Records drawn from a dataset:
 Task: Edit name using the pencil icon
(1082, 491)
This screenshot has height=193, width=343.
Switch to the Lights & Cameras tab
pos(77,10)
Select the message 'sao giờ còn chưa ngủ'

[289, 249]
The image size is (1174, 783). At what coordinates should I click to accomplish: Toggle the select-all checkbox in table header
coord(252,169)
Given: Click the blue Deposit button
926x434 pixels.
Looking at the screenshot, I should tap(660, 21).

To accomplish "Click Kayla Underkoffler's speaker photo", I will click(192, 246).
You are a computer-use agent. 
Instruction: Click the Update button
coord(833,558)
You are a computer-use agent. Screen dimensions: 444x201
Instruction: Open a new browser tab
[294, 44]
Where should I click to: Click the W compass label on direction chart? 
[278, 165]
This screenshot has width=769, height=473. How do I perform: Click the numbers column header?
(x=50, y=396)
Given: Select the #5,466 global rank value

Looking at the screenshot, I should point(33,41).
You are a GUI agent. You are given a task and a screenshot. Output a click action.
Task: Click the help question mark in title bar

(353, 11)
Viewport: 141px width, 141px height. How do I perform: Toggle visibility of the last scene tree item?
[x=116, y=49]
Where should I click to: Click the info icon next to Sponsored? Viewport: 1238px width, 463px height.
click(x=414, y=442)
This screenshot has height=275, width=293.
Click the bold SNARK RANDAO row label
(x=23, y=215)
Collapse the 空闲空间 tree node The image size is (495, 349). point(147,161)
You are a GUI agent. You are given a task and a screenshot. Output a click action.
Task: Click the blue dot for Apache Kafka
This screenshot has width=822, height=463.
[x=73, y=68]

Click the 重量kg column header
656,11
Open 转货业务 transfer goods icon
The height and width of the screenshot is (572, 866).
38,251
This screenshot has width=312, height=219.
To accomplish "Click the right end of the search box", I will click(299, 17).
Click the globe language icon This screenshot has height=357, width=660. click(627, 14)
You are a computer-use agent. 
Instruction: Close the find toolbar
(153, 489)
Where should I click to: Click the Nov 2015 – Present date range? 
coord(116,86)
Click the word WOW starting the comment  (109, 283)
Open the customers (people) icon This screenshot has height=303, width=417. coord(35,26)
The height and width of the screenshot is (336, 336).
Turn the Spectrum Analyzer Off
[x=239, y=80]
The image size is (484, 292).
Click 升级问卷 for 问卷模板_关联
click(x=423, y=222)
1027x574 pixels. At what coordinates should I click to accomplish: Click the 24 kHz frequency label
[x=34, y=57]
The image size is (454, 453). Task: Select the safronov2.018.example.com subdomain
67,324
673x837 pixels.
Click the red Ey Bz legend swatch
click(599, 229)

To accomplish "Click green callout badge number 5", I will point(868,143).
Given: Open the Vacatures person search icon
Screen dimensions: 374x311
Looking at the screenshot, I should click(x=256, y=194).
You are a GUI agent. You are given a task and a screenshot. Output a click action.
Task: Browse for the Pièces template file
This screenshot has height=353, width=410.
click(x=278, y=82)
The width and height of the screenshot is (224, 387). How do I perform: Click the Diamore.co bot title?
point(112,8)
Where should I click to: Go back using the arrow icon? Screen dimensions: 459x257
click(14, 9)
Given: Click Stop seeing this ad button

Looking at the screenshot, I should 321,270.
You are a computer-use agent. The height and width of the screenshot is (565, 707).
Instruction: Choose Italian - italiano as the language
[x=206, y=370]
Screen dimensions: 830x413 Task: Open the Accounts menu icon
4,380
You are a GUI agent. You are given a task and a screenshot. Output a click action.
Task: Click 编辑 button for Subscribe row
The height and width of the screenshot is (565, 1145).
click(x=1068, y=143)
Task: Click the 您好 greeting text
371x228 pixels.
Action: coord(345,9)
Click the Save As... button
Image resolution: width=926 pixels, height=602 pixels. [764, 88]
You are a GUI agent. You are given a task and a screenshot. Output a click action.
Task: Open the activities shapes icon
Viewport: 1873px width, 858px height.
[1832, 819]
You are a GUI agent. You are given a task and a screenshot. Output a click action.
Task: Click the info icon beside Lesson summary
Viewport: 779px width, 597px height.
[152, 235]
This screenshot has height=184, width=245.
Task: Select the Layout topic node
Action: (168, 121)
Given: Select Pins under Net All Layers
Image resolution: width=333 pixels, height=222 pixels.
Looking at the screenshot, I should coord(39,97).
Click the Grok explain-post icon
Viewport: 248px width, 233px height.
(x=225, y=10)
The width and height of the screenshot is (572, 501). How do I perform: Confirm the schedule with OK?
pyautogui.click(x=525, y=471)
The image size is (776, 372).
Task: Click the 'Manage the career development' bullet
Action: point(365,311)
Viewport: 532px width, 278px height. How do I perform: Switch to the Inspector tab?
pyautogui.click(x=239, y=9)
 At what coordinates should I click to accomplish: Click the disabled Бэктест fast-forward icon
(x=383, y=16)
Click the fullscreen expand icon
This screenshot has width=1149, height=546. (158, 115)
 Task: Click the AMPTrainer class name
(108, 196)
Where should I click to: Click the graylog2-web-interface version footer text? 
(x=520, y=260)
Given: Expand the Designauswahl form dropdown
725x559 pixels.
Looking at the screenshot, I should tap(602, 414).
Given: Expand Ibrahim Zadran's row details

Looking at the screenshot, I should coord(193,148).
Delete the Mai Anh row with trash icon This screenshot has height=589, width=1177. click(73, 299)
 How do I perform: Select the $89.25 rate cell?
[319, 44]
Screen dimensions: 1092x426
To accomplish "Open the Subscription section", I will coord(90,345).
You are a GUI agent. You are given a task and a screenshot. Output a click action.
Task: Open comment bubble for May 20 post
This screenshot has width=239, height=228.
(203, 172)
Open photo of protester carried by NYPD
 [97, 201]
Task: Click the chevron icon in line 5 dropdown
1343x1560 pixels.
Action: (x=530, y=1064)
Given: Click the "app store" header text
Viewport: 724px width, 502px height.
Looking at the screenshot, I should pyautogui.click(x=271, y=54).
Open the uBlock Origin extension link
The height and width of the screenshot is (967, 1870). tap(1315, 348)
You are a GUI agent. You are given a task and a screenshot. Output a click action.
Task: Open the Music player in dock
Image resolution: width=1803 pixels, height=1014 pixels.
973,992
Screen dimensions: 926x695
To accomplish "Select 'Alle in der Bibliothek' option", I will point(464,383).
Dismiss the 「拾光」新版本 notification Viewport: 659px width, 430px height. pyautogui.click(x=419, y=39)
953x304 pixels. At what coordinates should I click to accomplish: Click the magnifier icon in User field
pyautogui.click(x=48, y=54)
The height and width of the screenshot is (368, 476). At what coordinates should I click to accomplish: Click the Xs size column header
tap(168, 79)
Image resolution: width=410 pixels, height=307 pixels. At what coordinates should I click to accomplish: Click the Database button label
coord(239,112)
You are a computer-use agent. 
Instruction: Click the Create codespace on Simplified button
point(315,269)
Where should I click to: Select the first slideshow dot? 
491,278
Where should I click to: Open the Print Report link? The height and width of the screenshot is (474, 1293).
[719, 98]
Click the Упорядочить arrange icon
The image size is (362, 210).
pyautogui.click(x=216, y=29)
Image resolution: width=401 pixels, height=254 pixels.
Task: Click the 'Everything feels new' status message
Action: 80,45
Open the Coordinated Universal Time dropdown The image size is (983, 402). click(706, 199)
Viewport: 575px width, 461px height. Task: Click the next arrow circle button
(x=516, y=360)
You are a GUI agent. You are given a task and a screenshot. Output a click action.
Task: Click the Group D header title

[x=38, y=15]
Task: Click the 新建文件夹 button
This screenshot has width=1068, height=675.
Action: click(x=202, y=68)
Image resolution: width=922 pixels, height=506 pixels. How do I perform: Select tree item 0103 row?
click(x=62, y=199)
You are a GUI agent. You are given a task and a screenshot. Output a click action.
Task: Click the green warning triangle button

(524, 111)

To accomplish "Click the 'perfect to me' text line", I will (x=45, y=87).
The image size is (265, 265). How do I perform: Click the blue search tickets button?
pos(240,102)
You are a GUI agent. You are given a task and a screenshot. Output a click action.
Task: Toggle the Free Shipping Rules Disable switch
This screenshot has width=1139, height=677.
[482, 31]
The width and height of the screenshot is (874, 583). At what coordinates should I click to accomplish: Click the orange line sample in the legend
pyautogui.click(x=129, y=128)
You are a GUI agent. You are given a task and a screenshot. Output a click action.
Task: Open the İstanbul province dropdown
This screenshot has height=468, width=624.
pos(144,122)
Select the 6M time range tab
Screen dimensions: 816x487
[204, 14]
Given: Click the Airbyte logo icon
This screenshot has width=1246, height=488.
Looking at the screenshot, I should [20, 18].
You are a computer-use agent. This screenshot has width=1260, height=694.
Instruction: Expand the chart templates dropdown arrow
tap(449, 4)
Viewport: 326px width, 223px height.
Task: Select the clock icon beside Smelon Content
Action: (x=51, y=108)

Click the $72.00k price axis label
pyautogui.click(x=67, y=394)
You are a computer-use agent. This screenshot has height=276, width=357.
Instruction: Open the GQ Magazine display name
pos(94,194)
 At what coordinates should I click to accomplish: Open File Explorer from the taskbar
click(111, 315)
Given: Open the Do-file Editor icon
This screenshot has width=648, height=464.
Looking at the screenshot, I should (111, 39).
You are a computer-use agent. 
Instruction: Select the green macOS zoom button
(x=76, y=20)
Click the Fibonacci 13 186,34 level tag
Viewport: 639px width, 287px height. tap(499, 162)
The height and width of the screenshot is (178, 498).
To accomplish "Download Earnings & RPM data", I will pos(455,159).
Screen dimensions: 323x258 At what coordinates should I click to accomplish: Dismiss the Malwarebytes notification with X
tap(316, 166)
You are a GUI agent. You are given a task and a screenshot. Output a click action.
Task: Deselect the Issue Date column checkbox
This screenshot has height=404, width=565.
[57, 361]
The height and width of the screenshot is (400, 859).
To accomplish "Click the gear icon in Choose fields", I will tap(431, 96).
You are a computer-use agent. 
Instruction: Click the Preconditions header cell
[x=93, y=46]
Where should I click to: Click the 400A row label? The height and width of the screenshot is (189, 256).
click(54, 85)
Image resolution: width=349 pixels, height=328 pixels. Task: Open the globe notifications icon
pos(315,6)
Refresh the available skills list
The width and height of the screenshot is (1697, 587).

### Exercise instructions:
Using the records given above, list every line that includes the word "comment".

### Exercise answer:
Click the word WOW starting the comment  (109, 283)
Task: Open comment bubble for May 20 post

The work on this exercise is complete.